While some shared my frustration about the battles unfought, my impression was that the overwhelming majority of Democrats thought that there were no better options available than the course Obama was choosing.

One excuse was that, as America’s first black President, Obama couldn’t fight back lest he be seen as the “angry black man” that whites fear. They apparently did not notice that Obama was really quite effective when he made his occasional jabs at the Republicans, and his skill did not in the least conjure up such negative racial stereotypes.  The problem was that, on those few occasions he got his opponents on the ropes, he’d let them recover and resume their attacks. He never pressed the battle.

Never, ever did Obama strike at the Republicans with anything even close to matching the intensity of the Republicans’ continual attack on him.

Another frequent excuse simply assumed that there was nothing that anybody could do to counter the Republicans with their determination to destroy Obama’s presidency. They apparently could not imagine what an effective counter-attack against the right-wing force making constant war on a decent president might look like.

And it is clear that — despite his good intentions but because of whatever was his combination of blindness and weakness – Barack Obama enabled the transformations on the right that have led to this nightmare of the Trump presidency.

And if liberals are going to get America out of this nightmare, it will need to confront the reasons that Obama’s failure was and apparently remains invisible to them.

If they couldn’t see the need to “press the battle” in all those situations, what battles are Liberal America failing to fight now?
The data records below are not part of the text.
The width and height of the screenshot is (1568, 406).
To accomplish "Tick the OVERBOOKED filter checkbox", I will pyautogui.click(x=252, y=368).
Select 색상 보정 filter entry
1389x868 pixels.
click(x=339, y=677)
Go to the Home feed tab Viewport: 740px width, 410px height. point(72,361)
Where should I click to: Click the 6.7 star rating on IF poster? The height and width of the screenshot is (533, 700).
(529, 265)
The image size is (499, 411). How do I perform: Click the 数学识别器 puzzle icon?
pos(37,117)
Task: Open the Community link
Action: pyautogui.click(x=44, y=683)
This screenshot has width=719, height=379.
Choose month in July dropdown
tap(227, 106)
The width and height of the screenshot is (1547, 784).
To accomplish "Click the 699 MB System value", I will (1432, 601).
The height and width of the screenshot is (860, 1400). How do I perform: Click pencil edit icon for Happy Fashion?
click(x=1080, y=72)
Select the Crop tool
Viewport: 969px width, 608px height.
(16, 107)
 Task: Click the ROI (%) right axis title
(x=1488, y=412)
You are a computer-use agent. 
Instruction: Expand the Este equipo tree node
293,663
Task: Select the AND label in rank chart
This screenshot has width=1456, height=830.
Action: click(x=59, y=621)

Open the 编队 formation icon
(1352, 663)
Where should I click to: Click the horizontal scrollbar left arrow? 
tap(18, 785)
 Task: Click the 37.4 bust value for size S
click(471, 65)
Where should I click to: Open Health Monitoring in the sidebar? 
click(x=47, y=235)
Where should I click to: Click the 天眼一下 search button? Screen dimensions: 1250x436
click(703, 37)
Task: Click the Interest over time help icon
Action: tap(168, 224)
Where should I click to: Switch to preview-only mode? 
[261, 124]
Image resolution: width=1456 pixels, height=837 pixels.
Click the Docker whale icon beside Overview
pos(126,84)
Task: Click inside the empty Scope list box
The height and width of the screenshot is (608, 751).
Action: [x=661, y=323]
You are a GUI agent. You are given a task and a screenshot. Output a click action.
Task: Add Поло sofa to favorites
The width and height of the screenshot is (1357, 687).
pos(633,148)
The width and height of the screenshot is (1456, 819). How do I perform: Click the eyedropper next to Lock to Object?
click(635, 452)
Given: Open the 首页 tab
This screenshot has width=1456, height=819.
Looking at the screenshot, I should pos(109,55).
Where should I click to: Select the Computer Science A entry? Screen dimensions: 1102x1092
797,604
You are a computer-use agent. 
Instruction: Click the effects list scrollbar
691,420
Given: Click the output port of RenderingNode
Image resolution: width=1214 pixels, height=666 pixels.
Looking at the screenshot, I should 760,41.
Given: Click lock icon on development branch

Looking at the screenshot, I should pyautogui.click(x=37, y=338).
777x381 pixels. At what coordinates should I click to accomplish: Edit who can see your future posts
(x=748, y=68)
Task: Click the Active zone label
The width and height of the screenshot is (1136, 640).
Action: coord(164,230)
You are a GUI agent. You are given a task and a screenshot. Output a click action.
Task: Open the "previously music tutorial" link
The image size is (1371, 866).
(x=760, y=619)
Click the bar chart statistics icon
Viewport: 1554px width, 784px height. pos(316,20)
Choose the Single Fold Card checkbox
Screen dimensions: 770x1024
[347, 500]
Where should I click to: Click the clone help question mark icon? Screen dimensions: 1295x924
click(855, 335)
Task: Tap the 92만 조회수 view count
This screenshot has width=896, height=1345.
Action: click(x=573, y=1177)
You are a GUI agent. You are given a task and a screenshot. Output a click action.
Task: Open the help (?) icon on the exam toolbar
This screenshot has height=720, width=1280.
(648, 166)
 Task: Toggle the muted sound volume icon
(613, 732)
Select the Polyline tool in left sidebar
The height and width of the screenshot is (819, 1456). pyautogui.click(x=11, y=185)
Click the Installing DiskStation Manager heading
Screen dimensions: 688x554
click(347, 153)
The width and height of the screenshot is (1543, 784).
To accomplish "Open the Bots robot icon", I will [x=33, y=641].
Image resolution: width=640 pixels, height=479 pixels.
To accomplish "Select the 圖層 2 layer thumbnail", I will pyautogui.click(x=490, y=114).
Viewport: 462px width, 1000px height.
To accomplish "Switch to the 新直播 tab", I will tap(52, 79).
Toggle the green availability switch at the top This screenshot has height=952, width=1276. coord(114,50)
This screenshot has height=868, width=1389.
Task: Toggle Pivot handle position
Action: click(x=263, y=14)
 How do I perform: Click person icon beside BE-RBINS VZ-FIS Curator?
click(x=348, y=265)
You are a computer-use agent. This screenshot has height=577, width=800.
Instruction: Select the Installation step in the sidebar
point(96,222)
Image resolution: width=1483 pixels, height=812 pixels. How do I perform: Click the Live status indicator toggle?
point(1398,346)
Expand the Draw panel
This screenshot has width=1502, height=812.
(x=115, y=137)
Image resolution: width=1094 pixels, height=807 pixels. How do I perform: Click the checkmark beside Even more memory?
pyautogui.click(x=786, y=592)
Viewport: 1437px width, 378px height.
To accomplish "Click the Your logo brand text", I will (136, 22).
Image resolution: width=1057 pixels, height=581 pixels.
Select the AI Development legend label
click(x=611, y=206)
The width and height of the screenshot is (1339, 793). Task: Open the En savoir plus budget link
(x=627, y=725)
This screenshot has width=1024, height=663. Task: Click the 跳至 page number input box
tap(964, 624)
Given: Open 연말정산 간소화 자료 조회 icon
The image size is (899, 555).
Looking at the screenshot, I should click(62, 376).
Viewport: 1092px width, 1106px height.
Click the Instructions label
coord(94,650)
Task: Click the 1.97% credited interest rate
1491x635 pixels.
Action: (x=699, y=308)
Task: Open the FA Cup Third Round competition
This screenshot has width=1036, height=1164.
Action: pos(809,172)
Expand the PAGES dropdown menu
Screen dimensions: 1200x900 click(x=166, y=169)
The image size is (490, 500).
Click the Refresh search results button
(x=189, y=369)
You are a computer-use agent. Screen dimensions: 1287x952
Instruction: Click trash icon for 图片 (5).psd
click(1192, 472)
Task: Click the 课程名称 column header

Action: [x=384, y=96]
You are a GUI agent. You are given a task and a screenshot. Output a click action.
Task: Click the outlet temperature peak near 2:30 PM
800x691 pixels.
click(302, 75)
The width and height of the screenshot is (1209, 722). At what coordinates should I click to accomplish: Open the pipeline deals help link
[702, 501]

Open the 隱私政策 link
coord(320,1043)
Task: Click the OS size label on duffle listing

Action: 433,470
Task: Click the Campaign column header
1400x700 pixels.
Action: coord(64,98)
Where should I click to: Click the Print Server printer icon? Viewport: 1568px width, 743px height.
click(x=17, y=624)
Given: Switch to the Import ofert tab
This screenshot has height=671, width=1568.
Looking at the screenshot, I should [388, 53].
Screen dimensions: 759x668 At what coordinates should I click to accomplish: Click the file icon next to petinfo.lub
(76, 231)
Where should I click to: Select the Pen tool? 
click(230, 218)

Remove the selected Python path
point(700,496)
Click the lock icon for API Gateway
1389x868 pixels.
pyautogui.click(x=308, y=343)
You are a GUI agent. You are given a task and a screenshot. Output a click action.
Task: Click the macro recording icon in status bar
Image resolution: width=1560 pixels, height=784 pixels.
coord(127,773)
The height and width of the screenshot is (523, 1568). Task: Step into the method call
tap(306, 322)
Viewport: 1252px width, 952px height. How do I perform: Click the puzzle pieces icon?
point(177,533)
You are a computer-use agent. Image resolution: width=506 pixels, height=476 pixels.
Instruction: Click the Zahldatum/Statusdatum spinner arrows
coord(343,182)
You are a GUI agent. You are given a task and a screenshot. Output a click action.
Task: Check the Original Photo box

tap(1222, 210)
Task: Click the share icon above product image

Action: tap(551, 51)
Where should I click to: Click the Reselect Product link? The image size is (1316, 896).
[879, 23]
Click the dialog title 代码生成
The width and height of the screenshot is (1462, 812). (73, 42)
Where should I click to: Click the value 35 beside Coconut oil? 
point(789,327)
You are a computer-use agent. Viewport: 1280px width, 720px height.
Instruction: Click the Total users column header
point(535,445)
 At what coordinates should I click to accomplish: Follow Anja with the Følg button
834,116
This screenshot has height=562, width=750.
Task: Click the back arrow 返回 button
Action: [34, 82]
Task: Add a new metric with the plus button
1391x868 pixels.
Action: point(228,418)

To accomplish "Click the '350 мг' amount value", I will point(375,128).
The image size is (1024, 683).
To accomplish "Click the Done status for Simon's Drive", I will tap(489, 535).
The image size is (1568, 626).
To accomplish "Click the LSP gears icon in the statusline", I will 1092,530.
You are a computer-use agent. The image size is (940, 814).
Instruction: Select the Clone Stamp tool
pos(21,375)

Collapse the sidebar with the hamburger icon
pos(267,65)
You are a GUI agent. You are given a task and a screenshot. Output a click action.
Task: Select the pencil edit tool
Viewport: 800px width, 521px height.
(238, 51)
If liberals couldn’t see that a stronger attack was called for in response to disgraceful Republican behavior when Obama was objecting so mildly, where on the battlefield now is Liberal America — and its Democratic leaders — erring in the direction of weakness now?

And finally, if Liberal America were to overcome the kind of blindness and weakness that have helped enable the rise of Trump, what new possibilities would become visible concerning going after the 37%? Might the sense of “it’s futile” give way to a more empowered sense of how the supposedly impossible might actually be accomplished?